[Data records]:
☆ ☆ ☆ ☆ ☆

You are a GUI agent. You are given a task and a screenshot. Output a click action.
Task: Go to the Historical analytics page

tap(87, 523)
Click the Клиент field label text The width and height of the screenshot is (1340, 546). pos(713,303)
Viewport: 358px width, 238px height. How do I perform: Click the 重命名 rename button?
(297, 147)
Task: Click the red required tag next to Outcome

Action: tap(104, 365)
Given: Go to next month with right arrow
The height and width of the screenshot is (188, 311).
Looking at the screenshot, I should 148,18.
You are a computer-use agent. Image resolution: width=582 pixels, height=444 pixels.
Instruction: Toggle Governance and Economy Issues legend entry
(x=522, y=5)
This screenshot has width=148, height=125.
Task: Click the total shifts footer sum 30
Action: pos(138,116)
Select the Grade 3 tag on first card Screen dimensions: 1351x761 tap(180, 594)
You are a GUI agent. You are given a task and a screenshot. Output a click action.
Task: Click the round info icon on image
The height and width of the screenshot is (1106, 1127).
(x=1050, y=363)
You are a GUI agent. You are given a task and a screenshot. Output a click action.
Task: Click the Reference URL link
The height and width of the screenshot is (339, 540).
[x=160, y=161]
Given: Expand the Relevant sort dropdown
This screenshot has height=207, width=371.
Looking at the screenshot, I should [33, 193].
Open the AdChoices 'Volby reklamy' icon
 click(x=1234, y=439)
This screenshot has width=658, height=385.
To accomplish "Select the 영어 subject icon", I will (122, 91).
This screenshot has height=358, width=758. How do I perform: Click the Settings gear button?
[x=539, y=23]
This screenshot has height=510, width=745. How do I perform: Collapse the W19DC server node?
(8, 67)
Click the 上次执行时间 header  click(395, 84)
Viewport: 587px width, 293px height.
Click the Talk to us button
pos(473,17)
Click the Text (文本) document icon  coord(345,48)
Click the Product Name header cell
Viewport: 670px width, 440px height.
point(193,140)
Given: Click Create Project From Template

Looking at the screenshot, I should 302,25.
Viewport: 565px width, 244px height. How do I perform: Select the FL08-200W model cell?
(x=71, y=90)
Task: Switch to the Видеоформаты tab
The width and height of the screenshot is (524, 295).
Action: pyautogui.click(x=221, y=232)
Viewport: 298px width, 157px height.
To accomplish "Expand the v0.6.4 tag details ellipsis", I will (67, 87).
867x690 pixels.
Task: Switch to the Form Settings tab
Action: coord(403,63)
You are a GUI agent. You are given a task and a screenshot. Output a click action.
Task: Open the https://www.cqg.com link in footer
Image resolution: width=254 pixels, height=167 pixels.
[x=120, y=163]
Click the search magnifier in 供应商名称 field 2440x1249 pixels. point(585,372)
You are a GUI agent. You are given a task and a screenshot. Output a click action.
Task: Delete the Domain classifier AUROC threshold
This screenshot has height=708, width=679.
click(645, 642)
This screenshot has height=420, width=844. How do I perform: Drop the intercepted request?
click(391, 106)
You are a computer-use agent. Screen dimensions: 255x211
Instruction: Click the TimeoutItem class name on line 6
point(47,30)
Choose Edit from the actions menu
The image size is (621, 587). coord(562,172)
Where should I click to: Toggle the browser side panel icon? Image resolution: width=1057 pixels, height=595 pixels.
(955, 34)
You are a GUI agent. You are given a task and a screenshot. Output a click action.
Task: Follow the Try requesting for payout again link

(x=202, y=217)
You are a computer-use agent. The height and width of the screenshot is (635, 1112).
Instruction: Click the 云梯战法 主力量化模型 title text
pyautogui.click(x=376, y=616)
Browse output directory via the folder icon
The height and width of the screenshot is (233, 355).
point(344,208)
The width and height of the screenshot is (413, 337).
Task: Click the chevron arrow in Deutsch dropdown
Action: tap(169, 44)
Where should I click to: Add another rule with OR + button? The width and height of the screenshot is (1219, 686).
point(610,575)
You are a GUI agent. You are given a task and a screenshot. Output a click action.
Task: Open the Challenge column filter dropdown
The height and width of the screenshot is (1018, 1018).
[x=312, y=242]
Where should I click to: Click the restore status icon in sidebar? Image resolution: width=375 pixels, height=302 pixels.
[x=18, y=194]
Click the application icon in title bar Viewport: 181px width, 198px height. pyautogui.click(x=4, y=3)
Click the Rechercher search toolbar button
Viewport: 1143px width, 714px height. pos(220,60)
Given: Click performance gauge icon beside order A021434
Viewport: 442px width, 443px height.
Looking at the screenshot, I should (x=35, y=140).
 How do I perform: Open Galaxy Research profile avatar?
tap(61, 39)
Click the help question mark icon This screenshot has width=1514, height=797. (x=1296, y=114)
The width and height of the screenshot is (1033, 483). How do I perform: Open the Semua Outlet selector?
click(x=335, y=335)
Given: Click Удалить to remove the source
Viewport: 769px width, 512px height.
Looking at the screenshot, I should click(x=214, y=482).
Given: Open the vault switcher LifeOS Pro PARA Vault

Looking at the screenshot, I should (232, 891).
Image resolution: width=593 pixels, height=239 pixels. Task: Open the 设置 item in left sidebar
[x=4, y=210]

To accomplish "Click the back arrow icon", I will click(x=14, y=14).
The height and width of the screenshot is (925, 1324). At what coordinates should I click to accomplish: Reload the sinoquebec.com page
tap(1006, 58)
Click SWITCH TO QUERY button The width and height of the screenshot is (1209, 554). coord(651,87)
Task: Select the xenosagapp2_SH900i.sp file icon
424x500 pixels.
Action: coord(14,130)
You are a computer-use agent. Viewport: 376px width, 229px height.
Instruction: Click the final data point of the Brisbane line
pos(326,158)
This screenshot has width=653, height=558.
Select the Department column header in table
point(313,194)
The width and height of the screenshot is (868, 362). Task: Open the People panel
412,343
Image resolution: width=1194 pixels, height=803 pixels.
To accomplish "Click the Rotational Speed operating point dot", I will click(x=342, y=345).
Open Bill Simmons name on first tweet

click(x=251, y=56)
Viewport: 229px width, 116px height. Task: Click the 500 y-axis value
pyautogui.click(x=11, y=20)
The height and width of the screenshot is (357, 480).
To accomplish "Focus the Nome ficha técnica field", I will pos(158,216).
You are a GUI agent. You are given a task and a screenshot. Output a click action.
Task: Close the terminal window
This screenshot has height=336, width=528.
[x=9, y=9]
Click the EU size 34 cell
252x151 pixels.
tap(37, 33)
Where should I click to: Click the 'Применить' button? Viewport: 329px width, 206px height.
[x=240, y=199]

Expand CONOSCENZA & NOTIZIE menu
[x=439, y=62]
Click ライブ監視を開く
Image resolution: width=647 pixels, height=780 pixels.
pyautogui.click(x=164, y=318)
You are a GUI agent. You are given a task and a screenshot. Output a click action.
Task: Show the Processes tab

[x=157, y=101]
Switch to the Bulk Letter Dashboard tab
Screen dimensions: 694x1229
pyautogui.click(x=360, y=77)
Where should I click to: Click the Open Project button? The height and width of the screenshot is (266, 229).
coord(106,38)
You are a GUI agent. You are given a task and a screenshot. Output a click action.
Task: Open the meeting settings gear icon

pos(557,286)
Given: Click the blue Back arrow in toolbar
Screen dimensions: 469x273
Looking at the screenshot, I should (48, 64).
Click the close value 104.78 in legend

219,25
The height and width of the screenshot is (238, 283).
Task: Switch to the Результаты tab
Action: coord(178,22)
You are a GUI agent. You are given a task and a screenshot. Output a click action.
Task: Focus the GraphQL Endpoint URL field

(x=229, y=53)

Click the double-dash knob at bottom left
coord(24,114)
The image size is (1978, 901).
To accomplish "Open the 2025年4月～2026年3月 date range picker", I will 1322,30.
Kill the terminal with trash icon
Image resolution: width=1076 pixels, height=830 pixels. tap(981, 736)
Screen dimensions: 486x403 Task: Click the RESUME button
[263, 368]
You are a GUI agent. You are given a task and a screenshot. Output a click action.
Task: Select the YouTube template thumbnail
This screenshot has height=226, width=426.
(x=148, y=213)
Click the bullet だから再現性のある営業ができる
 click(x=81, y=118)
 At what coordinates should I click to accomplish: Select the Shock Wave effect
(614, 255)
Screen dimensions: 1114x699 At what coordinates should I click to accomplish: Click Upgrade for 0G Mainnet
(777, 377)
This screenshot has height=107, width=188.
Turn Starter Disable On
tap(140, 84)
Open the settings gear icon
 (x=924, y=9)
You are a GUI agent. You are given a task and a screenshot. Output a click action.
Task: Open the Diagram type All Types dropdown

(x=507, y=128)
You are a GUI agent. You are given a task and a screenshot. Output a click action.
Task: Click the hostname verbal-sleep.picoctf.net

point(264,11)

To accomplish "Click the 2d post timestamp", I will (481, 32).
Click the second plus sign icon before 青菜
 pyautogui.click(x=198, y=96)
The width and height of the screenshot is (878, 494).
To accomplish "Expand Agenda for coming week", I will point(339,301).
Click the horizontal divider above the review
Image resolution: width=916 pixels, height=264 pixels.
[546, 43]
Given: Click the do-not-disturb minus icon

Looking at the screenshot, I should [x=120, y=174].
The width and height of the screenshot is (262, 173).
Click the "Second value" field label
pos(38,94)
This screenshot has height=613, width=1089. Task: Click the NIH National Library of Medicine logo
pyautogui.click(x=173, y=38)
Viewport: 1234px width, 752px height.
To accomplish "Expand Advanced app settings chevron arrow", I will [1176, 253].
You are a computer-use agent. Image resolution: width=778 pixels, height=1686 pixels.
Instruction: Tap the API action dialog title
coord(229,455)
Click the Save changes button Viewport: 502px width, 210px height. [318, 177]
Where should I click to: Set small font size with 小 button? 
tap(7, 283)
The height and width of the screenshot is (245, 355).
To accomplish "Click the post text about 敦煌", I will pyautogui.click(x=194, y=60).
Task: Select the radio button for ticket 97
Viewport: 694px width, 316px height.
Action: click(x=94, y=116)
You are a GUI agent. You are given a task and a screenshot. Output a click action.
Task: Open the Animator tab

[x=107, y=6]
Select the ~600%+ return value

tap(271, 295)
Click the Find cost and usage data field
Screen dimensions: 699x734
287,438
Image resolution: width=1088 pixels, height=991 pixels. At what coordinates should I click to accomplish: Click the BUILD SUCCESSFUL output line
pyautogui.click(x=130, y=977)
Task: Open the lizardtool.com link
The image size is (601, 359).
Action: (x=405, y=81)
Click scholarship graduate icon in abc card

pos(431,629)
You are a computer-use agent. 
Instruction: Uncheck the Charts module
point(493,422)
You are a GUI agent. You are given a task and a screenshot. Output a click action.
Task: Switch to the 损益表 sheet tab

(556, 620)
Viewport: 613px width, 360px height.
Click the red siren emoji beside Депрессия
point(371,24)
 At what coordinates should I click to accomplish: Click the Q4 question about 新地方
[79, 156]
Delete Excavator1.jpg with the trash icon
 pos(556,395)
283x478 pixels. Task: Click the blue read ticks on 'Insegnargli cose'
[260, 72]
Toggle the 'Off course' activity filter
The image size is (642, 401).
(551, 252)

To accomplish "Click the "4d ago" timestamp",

☆ ☆ ☆ ☆ ☆

[Task requirements]:
Tally the lines in the material above that contain the string "gear" and reply with only the number.

[Solution to the exercise]:
3